(ACTIVITY)
Using the records below, report how many lines hold "agent", with no extra text.

──────── DATA FOR THIS TASK ────────

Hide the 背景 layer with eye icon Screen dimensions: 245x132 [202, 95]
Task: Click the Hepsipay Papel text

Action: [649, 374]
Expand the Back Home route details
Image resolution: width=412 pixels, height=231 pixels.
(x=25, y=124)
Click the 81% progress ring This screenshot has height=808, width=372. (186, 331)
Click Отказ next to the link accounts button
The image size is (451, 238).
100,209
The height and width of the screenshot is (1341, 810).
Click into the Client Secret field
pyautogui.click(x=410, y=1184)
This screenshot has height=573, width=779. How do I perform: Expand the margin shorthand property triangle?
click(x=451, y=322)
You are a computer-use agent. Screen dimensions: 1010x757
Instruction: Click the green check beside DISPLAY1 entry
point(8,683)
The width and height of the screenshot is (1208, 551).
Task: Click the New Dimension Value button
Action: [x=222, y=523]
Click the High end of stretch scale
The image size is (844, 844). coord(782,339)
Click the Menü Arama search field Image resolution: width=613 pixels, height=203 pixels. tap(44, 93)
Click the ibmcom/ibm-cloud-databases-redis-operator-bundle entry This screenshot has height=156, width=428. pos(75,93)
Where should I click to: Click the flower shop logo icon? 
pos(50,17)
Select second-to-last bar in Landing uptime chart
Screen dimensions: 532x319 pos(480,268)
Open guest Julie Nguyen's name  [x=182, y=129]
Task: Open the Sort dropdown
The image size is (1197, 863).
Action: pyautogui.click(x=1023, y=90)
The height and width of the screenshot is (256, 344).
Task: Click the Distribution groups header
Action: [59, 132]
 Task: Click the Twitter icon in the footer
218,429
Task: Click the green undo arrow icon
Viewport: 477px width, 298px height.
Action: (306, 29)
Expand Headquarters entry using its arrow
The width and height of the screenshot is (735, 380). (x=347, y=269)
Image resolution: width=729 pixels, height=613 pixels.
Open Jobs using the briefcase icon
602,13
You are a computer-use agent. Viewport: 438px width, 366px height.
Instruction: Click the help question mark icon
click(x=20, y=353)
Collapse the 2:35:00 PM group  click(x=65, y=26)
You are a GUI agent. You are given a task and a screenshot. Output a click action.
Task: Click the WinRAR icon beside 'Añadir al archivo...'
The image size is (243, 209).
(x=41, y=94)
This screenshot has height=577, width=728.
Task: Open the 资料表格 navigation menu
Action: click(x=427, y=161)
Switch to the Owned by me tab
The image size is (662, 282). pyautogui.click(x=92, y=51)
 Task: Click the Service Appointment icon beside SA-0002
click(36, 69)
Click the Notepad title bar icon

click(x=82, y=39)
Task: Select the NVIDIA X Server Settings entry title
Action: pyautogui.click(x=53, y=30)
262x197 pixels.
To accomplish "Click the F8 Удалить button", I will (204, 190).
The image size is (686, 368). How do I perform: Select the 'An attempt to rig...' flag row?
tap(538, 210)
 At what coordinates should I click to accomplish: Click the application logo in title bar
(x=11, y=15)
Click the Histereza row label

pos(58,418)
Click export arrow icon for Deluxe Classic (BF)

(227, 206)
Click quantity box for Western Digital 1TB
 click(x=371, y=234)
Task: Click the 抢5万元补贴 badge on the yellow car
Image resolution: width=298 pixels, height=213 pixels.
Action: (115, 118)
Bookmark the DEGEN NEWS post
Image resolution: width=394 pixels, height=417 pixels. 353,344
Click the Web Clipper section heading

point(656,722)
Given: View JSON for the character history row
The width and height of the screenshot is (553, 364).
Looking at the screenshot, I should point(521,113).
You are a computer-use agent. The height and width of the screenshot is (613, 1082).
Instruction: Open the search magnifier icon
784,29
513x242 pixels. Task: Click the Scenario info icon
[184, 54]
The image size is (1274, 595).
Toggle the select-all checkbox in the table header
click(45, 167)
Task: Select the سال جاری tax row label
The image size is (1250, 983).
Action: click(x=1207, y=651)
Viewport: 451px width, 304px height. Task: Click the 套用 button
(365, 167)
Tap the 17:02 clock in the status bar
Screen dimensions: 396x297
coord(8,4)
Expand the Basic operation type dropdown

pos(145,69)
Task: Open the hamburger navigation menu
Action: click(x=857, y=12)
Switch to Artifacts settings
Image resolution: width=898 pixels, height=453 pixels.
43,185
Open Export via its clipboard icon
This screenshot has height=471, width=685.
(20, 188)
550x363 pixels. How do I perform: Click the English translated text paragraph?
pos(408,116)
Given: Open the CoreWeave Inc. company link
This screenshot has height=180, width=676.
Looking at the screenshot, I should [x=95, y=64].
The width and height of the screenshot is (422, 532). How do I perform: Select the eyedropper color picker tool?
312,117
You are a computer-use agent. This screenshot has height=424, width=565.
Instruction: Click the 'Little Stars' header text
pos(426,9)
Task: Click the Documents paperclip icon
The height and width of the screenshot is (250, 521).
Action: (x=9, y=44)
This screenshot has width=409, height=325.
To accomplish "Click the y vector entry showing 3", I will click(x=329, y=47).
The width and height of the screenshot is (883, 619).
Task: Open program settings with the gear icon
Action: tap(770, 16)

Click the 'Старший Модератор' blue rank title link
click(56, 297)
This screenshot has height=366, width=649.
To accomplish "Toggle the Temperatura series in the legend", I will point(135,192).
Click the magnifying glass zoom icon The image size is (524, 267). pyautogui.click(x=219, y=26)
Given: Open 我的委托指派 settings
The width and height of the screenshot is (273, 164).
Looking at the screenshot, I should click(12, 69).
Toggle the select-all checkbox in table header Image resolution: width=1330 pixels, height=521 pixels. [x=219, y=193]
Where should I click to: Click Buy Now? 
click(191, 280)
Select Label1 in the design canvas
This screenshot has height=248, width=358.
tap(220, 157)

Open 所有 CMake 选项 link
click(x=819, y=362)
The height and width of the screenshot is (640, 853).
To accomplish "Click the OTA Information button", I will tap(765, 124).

────────

(ANSWER SECTION)
5